Felt Head is wearing Diamond in the Rough, a Baah Yarn scarf. Baah set the price at $6 and it’s available (for that price) on Ravelry. The local yarn shop where I bought my skein of La Jolla, a 100% merino fingering weight, said the pattern was free and gave me a copy. They are, excuse me were, a reputable shop that I assume had Baah’s permission to distribute the pattern for free with a purchase. I don’t whine about pattern prices on this blog or in the real world either. But I make an exception for $6 for a three-stitch repeat across every row of the scarf. C’mon–I’m definitely going to bleat to Baah about that!

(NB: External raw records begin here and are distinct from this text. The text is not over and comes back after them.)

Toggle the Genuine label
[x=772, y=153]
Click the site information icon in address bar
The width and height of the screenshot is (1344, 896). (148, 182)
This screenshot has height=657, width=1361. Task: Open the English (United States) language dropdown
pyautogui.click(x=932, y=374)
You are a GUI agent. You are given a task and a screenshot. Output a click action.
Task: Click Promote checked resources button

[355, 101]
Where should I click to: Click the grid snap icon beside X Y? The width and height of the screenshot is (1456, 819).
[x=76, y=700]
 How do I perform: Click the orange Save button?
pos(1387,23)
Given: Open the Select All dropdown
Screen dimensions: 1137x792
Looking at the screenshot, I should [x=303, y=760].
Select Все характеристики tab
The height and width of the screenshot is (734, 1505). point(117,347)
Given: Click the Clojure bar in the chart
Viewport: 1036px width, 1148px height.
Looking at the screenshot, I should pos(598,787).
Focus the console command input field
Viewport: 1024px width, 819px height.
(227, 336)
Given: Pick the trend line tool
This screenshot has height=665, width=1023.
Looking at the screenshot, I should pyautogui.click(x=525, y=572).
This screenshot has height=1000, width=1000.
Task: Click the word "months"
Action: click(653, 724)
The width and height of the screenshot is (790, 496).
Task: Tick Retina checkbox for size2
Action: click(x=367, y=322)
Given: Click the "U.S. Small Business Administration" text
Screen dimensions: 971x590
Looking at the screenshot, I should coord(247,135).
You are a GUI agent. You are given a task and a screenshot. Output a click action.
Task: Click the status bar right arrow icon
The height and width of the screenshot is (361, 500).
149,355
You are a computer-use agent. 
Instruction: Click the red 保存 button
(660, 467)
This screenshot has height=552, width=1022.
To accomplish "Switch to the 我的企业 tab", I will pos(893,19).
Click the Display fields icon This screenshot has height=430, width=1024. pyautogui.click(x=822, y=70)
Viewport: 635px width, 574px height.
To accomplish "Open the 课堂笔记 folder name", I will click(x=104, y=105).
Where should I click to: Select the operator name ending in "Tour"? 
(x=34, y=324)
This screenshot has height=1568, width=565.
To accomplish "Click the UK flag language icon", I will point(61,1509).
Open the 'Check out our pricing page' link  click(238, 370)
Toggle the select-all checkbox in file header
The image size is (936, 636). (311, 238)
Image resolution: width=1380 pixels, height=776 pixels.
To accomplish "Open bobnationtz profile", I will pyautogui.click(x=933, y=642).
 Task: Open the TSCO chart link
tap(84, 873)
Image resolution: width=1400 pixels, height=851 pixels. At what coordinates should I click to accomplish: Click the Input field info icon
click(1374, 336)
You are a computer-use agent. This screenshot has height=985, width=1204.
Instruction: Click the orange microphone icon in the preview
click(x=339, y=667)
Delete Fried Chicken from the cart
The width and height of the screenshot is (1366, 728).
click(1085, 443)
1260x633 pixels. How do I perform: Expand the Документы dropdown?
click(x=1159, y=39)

This planned pooling pattern is supposed to work well with Baah Yarn’s “dipped and dappled” La Jolla. I used the Tequila Sunset colorway.

I’ve knit this pattern, twice, in Baah’s Savannah. The planned pooling worked out great.

The pattern says it’s designed for both Savannah and LaJolla. It’s also supposed to work itself into a plaid (sort of) in LaJolla. This time it didn’t work as well as I’d have liked. In the center part of the scarf the pooling worked perfectly. I have a rough but fairly distinct plaid. But on both ends? The patterning is dramatically off. I thought maybe the first part of the skein was dyed incorrectly. The end section is “off” in a similar way.

It’s still pretty. Well, except for the sections that look like long drips of blood. So, not what I expected or hoped for.

I have one more skein of LaJolla in my stash. I may give Diamond in the Rough one more try sometime soon.

LaJolla is fairly expensive yarn, in the $30 range for 400 yards. Noro Transitions is competitive with LaJolla price-wise per 130-yard skein. Actually, was competitive. It’s been discontinued. But I found a few skeins at a deep discount. Transitions is 51% Wool/ 14% Silk/ 7% Cashmere/ 7% Angora/ 7% Alpaca/ 7% Mohair/ 7%Camel. Yep. You can’t make that up!

I used Purl Soho’s free mistake rib scarf pattern. Mistake rib works with any multiple of 4, plus 3 stitches. I cast on 23 stitches, which turned out to be about six inches wide, using size 11 US needles. I knitted until both my skeins were exhausted. This kind of knitting goes so very, very quickly that there’s no chance the knitter will be exhausted by the effort. I ended up with a 60-inch scarf.

You’re wondering what Wool/Silk/Cashmere/Angora/Alpaca/Mohair/Camel yarn feels like? As the skein progresses, through (apparently) a series of blends of fiber, one fiber or the other dominates. I could distinguish the wool, the angora and definitely the silky sections. The other fibers are less familiar to me so I didn’t recognize the feel–except, different. It’s a fun super bulky and if you can find any skeins I recommend it for a quick knit.